To be a successful bidder on a residential property the bidder, who is not the plaintiff, who intends to occupy the property, and finance the purchase of the property, to be a successful bidder, shall have received eight hours of training provided by the United States Department of Housing and Urban Development (HUD), and shall present certification of completion of that training at the time of purchase. The bill requires, as provided by the New Jersey Housing and Mortgage Finance Agency, that each sheriff’s office is to maintain the information, written in plain language, regarding the program to finance the purchase of residential property in a foreclosure sale in accordance with this section on its Internet website in a manner that is accessible to the public.
Additionally, as provided by the New Jersey Housing and Mortgage Finance Agency, each sheriff’s office is to display information, written in plain language, regarding the program in its office in a manner that is conspicuous to the public.
For any county in which the primary language of 10 percent or more of the residents is a language other than English, the bill directs the sheriff’s office to provide the information required for the program in that other language or languages in addition to English. The alternate language would be determined based on information from the latest federal decennial census. With the exception of sales conducted pursuant to the Community Wealth Preservation Program, the bill increases the fee to be charged by virtue of an execution sale from 4 percent to 5 percent, or 6 percent to 10 percent, depending on whether the sum involved is greater than or less than $5,000, respectively.

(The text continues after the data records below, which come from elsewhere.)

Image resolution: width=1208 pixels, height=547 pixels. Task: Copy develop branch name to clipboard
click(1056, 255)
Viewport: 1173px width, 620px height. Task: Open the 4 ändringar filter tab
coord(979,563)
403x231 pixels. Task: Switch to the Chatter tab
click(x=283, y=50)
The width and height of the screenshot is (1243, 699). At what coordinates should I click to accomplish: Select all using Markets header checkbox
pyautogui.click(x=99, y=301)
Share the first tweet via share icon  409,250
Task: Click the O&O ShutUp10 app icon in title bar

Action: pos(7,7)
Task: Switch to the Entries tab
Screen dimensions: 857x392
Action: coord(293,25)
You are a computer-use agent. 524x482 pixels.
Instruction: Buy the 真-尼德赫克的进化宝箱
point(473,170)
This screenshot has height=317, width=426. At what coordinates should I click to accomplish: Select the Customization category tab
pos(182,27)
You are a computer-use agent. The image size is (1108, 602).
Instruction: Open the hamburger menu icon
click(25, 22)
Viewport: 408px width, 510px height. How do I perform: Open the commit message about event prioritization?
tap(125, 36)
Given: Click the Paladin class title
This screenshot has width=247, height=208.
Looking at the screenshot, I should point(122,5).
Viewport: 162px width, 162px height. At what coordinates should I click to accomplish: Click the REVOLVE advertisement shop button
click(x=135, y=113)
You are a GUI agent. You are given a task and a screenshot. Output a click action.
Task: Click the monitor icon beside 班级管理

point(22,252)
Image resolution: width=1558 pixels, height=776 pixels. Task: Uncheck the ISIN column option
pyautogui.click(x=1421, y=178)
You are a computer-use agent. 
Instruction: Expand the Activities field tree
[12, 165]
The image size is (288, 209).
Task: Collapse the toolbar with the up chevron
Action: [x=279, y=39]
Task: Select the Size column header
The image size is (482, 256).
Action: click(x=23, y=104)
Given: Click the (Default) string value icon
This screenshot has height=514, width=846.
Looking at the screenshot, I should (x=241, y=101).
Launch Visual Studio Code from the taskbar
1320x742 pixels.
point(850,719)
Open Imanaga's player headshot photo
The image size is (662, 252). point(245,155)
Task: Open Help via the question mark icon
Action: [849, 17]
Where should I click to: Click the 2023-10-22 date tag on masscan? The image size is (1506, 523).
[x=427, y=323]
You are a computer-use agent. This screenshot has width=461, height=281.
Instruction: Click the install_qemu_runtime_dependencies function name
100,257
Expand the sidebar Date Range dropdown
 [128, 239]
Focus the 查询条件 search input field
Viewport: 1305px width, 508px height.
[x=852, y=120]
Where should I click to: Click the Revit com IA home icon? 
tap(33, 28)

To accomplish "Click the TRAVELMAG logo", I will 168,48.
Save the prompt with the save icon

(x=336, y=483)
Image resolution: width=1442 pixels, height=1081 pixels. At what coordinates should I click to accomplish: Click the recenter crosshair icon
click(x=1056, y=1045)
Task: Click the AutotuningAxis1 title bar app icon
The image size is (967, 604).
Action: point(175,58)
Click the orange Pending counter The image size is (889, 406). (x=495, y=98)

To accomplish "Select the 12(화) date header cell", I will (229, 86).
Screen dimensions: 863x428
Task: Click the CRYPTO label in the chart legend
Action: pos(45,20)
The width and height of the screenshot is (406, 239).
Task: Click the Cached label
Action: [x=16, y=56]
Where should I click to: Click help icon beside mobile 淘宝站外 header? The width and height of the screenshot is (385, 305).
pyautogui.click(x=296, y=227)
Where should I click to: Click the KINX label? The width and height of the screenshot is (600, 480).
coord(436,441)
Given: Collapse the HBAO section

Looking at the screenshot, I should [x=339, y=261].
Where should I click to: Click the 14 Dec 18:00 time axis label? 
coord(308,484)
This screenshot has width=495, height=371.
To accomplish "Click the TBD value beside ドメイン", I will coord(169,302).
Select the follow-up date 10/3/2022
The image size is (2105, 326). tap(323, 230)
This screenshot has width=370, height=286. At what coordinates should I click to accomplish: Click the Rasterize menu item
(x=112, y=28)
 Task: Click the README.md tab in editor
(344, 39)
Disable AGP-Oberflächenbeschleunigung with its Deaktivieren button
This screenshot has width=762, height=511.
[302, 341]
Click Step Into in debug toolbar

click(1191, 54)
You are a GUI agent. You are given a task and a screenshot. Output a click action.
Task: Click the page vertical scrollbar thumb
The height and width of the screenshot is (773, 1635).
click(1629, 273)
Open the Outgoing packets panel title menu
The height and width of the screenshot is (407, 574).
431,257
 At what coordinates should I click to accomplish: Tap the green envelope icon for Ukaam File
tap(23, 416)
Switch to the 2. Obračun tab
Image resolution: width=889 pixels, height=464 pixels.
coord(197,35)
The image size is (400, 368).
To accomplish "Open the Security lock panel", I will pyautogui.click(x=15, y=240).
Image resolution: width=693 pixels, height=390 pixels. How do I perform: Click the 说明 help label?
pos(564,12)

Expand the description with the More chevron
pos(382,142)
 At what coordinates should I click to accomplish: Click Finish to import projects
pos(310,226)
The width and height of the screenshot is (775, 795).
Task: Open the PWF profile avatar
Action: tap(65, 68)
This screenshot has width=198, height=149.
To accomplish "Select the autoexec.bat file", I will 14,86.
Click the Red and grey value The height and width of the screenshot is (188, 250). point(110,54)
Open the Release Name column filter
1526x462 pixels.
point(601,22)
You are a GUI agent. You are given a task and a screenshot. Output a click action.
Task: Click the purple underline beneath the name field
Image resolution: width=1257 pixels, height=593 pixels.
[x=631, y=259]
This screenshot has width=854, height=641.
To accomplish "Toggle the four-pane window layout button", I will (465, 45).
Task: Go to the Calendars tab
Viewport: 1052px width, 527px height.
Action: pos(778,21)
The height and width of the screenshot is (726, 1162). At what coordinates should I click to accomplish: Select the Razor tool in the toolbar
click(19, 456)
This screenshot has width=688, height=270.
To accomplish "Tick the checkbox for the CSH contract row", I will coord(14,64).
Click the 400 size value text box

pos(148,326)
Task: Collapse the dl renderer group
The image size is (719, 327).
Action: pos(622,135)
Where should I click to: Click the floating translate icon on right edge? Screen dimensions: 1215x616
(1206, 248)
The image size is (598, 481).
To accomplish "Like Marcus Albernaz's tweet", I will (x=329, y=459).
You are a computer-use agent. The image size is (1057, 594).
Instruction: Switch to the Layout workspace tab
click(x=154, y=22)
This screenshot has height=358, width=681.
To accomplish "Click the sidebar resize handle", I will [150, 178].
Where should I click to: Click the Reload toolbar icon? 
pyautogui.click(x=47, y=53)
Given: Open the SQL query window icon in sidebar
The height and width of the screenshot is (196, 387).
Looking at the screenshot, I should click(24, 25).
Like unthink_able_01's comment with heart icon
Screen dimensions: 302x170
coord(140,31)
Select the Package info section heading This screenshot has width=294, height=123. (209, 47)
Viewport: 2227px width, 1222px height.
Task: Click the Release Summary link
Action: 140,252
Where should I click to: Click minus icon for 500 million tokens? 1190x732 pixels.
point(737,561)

The bill also increases the minimum fee to be charged by virtue of an execution sale from $50 to $750. Finally, the bill provides creditors and creditors’ agents with immunity from liability for damages to certain vacant and abandoned property so long as reasonable care is exercised, and clarifies that bidders are not authorized to enter the property prior to the time of sale.
What this legislation hopes to accomplish is to even the playing field among low-income bidders in addition to nonprofit organizations in the community competing against large investors hoping to flip foreclosed on properties for big profits.
For homeowners wanting to challenge foreclosure “Mortgage Securities Maturity Faults” is the new equivalent to Produce the Note that allowed many homeowners during the housing crisis of 2008 to stop foreclosure and force their mortgage lenders to work out a resolution with them.
In a foreclosure matter, identifying errors concerning the promissory note and mortgage addresses if the mortgage lender holds enforceable security interest to conduct a foreclosure sale.